(Records from a dataset)
____

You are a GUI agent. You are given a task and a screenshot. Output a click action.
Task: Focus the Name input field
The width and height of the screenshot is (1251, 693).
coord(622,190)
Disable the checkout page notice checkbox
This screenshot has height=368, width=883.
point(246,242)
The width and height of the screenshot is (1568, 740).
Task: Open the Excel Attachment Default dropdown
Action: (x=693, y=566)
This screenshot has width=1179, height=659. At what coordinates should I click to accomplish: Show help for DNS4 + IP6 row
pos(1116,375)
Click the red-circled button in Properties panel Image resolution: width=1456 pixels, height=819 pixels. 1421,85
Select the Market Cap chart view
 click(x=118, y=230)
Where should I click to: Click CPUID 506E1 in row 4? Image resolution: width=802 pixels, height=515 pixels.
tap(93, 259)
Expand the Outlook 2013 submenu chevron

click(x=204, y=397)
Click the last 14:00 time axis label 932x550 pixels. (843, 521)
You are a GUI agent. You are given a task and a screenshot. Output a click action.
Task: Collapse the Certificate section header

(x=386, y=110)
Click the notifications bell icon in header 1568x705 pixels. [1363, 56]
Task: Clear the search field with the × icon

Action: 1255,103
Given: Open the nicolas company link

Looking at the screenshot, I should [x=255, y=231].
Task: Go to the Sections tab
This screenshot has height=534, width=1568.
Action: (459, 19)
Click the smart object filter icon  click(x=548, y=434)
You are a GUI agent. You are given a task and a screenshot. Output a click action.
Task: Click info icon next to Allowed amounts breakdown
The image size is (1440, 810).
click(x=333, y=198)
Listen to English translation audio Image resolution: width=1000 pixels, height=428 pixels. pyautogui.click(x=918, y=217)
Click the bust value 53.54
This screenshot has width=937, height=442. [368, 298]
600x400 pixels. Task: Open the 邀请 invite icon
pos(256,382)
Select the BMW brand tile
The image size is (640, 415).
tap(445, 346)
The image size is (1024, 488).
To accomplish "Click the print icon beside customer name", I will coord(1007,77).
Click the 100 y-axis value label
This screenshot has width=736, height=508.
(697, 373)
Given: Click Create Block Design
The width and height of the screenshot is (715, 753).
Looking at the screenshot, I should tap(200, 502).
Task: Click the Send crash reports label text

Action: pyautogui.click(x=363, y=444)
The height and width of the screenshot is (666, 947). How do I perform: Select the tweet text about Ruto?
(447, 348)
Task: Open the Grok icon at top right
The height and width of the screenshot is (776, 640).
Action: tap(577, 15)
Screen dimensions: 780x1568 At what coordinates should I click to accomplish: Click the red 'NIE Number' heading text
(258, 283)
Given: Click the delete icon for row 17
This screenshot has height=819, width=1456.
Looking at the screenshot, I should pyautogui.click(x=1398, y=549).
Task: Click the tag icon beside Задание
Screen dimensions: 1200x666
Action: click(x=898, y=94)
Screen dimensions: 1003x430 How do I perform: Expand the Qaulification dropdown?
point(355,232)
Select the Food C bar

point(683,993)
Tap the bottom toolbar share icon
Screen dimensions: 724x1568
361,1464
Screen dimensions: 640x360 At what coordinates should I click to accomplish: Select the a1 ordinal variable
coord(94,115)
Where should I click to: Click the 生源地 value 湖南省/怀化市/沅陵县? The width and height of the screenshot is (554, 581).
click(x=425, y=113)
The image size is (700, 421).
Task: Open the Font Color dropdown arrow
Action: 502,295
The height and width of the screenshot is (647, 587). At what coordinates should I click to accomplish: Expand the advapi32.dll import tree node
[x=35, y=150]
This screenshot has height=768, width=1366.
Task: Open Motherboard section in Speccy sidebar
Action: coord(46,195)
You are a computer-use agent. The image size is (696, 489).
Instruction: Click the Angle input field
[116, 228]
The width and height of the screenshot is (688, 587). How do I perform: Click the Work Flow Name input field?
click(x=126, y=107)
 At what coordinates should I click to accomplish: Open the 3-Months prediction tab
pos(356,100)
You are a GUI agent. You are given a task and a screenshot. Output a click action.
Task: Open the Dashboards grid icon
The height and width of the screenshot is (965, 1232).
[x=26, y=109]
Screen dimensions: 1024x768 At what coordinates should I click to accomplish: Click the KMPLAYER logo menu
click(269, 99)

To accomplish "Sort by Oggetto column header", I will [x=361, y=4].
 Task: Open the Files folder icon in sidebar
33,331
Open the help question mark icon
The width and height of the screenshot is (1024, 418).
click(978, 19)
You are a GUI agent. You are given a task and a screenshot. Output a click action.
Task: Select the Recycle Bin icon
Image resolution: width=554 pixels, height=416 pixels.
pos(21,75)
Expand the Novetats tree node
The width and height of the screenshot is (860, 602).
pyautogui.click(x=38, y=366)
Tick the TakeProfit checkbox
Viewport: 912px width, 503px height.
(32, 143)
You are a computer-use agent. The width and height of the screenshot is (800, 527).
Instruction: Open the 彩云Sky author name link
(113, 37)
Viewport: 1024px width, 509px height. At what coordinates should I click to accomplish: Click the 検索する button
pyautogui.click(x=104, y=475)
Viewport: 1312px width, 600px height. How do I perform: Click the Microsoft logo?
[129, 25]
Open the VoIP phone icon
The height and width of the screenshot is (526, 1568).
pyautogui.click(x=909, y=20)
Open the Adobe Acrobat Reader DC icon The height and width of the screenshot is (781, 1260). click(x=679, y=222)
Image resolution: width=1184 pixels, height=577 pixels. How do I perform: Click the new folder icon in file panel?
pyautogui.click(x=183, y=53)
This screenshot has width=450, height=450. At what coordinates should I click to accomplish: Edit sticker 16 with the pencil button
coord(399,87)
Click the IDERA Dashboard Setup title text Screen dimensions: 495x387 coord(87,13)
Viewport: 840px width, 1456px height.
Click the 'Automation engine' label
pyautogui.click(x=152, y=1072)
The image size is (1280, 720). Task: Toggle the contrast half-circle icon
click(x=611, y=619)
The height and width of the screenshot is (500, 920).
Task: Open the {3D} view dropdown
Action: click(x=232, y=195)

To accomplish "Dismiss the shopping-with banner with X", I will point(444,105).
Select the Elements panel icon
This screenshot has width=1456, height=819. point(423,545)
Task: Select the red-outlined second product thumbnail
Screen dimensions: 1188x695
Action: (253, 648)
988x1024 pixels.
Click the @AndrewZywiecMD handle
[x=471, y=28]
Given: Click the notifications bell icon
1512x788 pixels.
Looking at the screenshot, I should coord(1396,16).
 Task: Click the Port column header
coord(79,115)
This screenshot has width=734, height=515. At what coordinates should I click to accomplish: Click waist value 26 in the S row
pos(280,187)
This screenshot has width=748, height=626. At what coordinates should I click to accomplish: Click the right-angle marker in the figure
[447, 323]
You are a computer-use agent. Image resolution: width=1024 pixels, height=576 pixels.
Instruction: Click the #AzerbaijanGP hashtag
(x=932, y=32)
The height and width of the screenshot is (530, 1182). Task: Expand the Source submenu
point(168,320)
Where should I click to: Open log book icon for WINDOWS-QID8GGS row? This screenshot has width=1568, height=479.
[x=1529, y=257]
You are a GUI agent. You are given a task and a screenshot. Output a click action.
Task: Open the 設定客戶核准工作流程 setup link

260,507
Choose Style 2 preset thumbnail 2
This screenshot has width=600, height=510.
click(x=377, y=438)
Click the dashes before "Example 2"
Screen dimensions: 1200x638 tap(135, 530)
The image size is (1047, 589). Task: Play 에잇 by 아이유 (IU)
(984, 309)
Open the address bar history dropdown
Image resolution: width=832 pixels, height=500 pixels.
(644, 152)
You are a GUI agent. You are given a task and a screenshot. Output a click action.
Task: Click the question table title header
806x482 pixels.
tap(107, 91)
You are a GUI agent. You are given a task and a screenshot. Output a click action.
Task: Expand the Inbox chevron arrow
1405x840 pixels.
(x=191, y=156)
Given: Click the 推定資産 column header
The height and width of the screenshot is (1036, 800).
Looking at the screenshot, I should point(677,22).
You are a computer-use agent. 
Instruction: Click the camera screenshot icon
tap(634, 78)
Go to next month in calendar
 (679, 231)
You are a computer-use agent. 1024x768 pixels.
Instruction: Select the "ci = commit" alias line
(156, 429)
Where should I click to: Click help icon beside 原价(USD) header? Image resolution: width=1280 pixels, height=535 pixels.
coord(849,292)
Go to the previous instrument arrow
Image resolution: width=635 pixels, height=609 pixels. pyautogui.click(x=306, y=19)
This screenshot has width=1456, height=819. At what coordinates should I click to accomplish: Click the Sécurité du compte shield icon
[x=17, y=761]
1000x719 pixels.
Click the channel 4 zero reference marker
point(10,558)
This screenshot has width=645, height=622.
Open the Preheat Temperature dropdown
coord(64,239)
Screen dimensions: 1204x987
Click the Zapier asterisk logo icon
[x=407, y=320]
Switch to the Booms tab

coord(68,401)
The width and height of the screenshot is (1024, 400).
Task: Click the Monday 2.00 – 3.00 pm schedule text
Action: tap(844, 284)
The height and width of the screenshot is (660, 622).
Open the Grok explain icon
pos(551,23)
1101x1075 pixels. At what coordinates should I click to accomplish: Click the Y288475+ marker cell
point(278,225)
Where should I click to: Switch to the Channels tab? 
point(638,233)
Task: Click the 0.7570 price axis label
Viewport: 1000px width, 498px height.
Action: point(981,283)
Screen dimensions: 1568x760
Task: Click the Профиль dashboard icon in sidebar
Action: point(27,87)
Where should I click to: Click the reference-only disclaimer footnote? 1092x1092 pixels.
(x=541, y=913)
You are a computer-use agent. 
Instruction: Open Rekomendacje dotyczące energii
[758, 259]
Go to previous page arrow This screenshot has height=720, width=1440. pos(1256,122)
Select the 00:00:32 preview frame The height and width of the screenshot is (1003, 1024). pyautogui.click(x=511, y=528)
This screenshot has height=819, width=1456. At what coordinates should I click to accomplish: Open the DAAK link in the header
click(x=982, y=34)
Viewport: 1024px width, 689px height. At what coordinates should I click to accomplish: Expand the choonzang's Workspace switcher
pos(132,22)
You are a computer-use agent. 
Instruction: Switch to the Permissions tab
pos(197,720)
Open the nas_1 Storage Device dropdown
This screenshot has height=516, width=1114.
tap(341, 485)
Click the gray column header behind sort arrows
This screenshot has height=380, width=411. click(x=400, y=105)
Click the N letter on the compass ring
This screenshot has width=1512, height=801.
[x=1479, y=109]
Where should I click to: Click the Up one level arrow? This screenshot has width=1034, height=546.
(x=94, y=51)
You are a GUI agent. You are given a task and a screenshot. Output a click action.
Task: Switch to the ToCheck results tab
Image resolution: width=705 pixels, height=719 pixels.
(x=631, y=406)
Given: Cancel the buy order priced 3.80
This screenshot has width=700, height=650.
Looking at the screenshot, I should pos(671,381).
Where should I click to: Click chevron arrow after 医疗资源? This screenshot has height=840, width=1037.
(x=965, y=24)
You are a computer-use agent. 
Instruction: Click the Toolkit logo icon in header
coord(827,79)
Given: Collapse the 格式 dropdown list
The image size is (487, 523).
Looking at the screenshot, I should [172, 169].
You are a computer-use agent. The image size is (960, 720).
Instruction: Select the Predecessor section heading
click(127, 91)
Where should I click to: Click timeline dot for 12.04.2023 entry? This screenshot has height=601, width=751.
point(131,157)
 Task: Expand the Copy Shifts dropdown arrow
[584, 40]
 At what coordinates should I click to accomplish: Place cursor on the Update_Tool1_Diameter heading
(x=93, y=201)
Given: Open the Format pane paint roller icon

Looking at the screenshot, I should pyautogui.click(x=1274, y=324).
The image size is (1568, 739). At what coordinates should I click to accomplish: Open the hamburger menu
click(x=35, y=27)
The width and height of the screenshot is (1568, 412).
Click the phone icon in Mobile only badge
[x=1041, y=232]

____

PROBLEM DETAILS: Word for word, retype the lines from the one containing "The image size is (1568, 739)." through the final line of the data, including both ends and nothing more.

THE ANSWER:
The image size is (1568, 739). At what coordinates should I click to accomplish: Open the hamburger menu
click(x=35, y=27)
The width and height of the screenshot is (1568, 412).
Click the phone icon in Mobile only badge
[x=1041, y=232]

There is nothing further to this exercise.